Closed Weiqi97 closed 6 years ago
Is there an implementation issue that we need to change here or do we need to make clearer how the visualisations are implemented (either in the UI or in In the Margins)?
well, i don't think our methods are wrong; ... yes, but clarity is (really) needed
i was (also) surprised that k-means (on server, v3.1.1) performs PCA before both visualizations (PCA vs. Voronoi); my stats fail me here (as to why folks often use PCA prior to clustering)
@Weiqi97 noted that SciPy has a specific Voronoi method, independent of (but similar to) k-means;
I haven't looked closely at the documentation, so maybe I'm missing something, but isn't it because clustering takes place based on distances in Cartesian space, which can be calculated based on the points after PCA's dimensionality reduction? But clustering can also be done without this pre-processing step.

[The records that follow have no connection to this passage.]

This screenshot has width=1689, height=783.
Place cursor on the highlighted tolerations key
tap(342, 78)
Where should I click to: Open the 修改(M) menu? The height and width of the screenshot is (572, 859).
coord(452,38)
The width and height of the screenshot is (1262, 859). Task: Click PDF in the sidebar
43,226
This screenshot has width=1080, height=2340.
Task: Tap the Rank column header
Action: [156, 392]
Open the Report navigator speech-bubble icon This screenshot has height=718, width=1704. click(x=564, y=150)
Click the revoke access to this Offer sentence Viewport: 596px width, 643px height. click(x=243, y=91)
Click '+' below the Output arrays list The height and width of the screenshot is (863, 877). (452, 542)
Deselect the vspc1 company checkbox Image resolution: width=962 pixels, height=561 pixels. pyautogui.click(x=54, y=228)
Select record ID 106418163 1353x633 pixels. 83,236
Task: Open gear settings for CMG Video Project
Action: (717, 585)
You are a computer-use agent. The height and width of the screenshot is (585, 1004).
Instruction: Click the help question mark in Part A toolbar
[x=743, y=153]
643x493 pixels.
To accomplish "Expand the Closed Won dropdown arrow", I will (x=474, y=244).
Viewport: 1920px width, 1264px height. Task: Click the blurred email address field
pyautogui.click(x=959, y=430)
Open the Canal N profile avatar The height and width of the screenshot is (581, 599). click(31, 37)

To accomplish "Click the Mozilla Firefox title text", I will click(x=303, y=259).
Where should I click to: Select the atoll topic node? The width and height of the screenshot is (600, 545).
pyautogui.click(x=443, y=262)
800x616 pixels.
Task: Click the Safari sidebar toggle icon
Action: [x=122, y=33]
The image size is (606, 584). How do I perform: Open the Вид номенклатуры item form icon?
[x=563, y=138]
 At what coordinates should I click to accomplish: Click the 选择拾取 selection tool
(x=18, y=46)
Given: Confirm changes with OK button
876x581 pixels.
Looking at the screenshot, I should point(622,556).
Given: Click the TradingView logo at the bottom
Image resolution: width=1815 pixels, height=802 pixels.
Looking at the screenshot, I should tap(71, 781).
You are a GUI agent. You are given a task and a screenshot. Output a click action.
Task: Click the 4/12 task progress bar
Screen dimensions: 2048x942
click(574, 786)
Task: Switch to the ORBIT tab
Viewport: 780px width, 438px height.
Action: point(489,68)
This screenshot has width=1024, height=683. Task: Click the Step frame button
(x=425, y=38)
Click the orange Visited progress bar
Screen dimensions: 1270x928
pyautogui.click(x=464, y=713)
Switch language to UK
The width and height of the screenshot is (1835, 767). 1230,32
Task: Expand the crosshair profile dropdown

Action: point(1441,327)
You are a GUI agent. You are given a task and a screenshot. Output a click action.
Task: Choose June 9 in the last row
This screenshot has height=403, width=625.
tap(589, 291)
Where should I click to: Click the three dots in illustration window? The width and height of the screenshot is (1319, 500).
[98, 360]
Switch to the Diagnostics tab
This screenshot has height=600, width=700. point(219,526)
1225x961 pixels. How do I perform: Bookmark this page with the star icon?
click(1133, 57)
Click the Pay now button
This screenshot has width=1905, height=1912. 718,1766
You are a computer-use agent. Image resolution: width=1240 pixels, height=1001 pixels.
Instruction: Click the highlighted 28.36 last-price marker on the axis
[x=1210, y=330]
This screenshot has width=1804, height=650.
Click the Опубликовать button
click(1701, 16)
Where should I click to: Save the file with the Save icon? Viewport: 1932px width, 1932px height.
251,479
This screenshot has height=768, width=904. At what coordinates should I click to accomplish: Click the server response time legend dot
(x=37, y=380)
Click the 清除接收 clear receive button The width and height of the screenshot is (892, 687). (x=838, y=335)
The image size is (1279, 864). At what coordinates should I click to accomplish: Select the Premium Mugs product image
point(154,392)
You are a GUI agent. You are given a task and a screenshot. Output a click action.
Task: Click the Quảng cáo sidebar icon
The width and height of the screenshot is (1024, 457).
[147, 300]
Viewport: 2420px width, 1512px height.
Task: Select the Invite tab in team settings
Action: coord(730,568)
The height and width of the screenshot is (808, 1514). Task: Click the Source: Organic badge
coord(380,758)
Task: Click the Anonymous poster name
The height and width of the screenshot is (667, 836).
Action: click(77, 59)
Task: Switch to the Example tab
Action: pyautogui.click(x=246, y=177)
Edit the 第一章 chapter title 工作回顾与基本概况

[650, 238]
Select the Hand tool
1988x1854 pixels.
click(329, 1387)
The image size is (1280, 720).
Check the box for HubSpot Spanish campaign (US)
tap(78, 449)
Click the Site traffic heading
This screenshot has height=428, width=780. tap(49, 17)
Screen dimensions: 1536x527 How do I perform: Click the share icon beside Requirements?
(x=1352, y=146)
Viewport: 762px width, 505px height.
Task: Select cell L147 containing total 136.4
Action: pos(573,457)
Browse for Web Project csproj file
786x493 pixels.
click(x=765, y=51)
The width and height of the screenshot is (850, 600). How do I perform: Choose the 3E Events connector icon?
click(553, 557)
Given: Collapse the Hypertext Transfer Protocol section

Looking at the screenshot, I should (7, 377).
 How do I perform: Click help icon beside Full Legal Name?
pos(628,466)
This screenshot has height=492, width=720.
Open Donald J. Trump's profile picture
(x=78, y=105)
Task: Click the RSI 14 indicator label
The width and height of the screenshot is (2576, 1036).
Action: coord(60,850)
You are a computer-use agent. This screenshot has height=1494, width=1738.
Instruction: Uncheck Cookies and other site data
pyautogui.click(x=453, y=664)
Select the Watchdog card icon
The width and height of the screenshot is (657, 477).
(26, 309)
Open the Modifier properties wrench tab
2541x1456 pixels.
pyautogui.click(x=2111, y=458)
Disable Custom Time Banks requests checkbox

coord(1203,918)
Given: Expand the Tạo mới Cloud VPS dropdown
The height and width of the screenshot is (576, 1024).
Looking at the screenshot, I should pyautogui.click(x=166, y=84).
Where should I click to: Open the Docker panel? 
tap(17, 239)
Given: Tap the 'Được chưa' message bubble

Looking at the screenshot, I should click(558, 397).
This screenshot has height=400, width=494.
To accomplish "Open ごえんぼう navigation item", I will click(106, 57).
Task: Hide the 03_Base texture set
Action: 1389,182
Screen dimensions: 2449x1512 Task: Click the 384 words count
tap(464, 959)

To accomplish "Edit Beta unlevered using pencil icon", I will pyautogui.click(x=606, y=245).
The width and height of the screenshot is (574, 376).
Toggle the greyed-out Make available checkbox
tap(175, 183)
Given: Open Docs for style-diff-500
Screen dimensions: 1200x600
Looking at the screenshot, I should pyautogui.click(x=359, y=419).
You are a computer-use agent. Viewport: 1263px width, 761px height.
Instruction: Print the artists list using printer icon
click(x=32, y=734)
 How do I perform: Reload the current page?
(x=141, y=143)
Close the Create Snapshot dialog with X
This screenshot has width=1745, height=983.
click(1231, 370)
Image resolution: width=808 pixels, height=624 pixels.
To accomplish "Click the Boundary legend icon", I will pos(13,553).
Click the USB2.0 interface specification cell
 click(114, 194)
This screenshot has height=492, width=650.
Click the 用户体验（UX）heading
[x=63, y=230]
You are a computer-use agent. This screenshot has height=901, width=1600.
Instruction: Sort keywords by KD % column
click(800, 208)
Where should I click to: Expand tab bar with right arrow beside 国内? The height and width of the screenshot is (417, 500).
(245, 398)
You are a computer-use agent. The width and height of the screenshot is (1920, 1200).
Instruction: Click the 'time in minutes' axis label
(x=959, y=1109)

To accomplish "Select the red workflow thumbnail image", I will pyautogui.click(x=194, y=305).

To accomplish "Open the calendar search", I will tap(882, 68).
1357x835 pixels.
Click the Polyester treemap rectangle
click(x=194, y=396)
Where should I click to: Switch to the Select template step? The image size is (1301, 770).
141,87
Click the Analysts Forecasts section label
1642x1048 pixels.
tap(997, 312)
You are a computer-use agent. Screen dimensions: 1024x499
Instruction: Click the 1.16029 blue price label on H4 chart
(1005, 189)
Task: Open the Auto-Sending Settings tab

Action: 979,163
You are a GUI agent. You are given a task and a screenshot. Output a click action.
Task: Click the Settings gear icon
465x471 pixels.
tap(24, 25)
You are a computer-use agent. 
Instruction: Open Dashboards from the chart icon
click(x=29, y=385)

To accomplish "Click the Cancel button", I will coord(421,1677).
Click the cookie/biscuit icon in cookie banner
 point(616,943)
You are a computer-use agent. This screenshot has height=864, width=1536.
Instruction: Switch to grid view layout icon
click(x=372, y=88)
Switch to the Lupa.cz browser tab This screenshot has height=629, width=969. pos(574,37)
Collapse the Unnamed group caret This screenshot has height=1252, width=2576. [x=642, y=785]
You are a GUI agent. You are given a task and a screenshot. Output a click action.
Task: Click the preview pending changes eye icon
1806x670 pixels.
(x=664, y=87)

I did not use the Voronoi method from SciPy library. Instead, I changed the visualization method name from PCA to 2D-Scatter. Also a 3D-Scatter visualization method was added. In the documentation, we should mention that we perform PCA with 2 components before Voronoi and 2D-Scatter, as well as saying that we perform PCA with 3 components before 3D-Scatter.
I got a bit confused working on K-Means. In current master/live server, we define PCA and Voronoi to be two different visualizations of the K-Means clustering result. However, I think K-Means, PCA and Voronoi are three different things.